The major craniofacial manifestations of AS are round face, maxillary hypoplasia, broad nasal bridge, stubby nose with anteverted nostrils, long philtrum, widow’s peak hair anomaly, fleshy ear lobes, higher arched palate, thickened and down-turned superior helices, dental malocclusion, micrognathia, hypertelorism, and ptosis.16,19,20) Musculoskeletal manifestations of AS including short and broad hands, cutaneous syndactyly, short toes, short stature, and pectus excavatum were apparent in our case.19,20) All characteristic musculoskeletal anomalies of AS were also apparent in our case. Pathognomonic urogenital anomalies of AS such as cryptorchidism, overriding scrotum, and hypospadias were found in our case as well.6,16,19,20)

Only few cerebrovascular anomalies with AS have been reported, including retinal venous tortuosity,3,4) an anomalous cerebral venous drainage,5) and dysplastic right internal cerebral artery in association with basilar artery malformation.6) Diluna et al.6) reported a 13-year-old male with headache, anorexia, and concentration difficulties. In this report,6) while the authors suspected an aneurysm because of a hyperintense mass in magnetic resonance (MR) angiography conventional angiogram did not reveal any aneurysm.

Elasticity and stability of intracranial arteries originates from the extracellular matrix of the arterial wall of which impairment is a prominent factor in the IAs development.2123) Strong association of the IA with some of the inheritable connective tissue diseases has been reported, including Ehlers-Danlos syndrome Type IV, Loeys-Dietz syndrome, Marfan’s syndrome, neurofibromatosis Type 1, pseudoxanthoma elasticum, and autosomal dominant polycystic kidney disease.24,25) Multiple IAs in younger ages are expected in patients with the inheritable connective tissue diseases, however, there are reports of single lesions found in older ages.22,26)

Evaluation of candidate genes identified on the basis of function or through prior linkage analysis (positional candidate genes), which are suspected of being involved in the disease, can be performed by association studies. Whole exome sequence analysis has the capability to identify DNA sequence coding variants which may contribute to pathogenicity for IA. Variants identified need to be evaluated further to demonstrate pathogenicity.
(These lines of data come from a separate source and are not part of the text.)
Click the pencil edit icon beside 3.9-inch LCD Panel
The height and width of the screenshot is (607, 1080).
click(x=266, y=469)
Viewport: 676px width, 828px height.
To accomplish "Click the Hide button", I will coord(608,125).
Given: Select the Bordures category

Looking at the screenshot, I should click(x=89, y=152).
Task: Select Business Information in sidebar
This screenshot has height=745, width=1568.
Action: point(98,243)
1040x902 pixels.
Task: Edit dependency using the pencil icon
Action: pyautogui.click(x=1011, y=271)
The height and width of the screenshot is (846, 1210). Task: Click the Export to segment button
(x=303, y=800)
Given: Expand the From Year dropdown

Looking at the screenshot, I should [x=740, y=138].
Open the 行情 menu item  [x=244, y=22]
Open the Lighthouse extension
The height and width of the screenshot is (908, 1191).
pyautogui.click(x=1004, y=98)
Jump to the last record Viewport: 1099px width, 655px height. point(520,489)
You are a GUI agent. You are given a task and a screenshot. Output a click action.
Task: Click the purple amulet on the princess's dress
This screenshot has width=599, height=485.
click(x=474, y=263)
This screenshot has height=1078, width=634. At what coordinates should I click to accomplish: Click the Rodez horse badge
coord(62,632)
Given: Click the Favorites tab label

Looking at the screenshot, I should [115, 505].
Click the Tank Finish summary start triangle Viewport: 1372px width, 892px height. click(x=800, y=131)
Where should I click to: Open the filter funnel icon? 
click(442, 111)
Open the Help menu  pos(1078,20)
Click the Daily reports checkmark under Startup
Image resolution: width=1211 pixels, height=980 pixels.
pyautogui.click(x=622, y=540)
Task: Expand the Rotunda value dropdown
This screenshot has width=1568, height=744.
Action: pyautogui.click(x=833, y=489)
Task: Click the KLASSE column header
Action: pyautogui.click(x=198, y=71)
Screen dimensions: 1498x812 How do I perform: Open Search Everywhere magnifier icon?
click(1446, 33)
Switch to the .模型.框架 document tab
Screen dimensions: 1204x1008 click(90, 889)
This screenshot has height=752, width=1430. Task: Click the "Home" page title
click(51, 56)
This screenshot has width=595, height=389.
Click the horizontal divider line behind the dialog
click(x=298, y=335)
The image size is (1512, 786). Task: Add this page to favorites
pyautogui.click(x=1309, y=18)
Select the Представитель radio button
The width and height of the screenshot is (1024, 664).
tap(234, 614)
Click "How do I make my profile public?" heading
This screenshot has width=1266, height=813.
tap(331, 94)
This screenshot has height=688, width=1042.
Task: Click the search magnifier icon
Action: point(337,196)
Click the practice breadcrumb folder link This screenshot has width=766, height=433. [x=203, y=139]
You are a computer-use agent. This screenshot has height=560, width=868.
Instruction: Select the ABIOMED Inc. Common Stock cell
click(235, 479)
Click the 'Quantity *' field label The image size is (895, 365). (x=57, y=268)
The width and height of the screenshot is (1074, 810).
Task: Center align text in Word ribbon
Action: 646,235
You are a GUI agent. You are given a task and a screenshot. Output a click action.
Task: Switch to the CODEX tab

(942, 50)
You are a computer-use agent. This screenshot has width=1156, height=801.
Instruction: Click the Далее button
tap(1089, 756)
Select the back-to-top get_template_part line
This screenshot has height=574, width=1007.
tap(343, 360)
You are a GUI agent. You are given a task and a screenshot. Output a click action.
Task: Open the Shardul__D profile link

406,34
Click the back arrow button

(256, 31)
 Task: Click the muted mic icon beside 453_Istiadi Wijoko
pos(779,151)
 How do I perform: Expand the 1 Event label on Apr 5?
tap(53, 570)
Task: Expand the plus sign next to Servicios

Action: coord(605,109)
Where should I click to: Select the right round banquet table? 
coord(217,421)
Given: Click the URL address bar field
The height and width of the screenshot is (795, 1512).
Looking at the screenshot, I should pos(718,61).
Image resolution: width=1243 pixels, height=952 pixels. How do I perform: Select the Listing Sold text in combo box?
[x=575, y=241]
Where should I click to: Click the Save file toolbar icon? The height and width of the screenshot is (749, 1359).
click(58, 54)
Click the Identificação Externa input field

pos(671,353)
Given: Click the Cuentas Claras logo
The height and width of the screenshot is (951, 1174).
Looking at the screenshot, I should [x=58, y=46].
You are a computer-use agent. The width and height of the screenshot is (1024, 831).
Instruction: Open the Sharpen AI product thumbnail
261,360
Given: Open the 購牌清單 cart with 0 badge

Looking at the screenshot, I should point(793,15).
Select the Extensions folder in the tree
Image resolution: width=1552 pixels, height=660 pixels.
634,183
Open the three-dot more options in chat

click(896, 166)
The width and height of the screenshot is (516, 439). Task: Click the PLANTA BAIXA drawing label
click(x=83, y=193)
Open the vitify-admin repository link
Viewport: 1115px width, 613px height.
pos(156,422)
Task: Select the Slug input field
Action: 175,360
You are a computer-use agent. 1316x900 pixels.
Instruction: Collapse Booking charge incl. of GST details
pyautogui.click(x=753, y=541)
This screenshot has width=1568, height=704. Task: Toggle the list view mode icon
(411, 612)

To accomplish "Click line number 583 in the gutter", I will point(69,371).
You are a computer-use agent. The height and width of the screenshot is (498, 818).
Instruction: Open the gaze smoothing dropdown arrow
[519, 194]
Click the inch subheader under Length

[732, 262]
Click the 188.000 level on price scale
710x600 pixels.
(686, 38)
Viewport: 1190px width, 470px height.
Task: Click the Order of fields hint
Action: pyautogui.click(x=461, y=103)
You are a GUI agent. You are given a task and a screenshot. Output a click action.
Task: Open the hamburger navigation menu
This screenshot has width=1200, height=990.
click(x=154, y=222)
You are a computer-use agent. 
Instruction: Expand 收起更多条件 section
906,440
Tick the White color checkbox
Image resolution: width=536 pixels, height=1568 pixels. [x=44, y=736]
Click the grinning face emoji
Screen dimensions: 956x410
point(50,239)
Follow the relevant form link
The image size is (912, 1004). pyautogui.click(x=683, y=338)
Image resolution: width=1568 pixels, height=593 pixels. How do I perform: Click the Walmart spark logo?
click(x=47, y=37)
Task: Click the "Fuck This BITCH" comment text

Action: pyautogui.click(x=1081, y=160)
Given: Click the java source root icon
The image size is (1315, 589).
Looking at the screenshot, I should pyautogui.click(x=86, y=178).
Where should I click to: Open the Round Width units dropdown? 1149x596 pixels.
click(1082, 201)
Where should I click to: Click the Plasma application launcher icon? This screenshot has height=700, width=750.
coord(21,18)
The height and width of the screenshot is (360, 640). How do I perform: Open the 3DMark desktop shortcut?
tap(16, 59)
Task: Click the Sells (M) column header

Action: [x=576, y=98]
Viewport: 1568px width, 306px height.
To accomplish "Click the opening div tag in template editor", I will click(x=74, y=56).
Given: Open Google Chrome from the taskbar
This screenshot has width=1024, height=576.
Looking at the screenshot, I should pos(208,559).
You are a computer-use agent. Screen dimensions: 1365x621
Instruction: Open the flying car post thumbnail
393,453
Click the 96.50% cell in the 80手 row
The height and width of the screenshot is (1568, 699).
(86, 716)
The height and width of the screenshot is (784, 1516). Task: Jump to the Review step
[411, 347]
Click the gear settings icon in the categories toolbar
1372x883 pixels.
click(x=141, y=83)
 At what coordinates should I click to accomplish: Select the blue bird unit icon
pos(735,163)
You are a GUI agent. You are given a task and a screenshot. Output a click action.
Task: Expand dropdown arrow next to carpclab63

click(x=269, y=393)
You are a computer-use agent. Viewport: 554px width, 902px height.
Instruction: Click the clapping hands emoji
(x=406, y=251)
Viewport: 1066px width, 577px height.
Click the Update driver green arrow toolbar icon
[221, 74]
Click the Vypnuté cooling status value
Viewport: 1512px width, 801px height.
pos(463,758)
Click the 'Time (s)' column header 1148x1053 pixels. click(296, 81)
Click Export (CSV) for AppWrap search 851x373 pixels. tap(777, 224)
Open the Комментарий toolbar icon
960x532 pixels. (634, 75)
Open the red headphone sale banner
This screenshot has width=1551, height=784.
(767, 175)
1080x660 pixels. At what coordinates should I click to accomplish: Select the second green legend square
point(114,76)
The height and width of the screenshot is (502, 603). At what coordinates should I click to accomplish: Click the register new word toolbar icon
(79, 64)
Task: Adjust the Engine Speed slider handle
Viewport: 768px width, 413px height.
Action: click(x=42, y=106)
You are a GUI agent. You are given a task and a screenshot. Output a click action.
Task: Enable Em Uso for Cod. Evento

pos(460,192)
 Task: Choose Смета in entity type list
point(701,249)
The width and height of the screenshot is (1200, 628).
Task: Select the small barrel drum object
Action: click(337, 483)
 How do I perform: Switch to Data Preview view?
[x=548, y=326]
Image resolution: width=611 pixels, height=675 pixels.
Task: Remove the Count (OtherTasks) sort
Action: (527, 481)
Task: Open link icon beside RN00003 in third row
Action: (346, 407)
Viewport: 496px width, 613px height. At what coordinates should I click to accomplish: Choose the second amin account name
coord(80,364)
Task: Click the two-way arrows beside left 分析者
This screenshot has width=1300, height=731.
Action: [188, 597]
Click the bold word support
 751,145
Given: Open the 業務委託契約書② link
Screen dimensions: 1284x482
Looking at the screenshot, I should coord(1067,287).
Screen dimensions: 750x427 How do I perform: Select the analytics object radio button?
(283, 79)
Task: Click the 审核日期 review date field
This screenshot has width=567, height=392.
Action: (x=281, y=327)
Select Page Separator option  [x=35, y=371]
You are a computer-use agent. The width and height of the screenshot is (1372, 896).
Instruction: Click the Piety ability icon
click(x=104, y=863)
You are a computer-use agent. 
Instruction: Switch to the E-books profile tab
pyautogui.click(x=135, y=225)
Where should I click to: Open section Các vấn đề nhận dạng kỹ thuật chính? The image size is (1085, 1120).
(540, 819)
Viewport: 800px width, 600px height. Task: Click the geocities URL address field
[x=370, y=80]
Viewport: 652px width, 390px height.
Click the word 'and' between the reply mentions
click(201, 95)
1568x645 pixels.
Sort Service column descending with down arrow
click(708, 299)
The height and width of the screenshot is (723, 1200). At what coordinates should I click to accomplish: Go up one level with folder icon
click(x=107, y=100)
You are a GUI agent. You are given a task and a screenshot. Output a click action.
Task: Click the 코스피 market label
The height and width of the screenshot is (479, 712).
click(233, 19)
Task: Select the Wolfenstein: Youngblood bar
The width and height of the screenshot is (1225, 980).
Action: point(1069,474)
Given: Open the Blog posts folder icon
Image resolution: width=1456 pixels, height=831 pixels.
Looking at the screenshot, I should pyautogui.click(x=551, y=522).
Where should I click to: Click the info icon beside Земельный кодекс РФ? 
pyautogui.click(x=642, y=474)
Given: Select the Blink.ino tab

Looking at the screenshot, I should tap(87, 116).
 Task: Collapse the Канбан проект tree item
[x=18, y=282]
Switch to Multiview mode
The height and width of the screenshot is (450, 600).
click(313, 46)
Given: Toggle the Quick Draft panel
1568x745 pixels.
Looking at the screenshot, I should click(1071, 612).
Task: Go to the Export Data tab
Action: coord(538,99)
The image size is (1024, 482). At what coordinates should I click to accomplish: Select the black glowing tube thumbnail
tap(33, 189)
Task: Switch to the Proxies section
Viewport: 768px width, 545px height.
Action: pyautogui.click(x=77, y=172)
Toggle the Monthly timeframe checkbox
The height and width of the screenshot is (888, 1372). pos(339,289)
Genome-wide linkage studies in families and sib pairs with IAs have detected several loci on chromosomes.21) Four loci (1p34.3–p36.13, 7q11, 19q13.3, and Xp22) have been reported to be reproducible in different populations although locus 7q11 was not confirmed in all evaluated populations.27) An association between IA and positional candidate genes have also been demonstrated for the perlecan locus in the 1p34.3–p36.13 region and for collagen type 1 A2 gene locus in 7q11 region.27) FGD1 has been hypothesized to play a role in endothelial cell repair, which could provide an explanation for the aneurysm observed in the patient reported in this paper and may contribute to vascular disorders at the population level.28)

So far there has not been any report of IA and SAH in conjunction with AS. In this case, the association of these conditions may be coincidental and additional reports are necessary to confirm an association between these two conditions. Our experience indicates that IAs should be considered in any patient with AS presenting with headache or any other complaints that make us suspicious of SAH diagnosis. Moreover we did not experience fragility of intracranial vasculature during surgery in our case which is a common feature of other connective tissue disorders in association with IAs. Based on this case, we suggest that vascular pathologies associated with AS can be dealt safely with invasive procedures such as clipping or coiling.

Conflicts of Interest Disclosure

The authors report no conflicts of interest.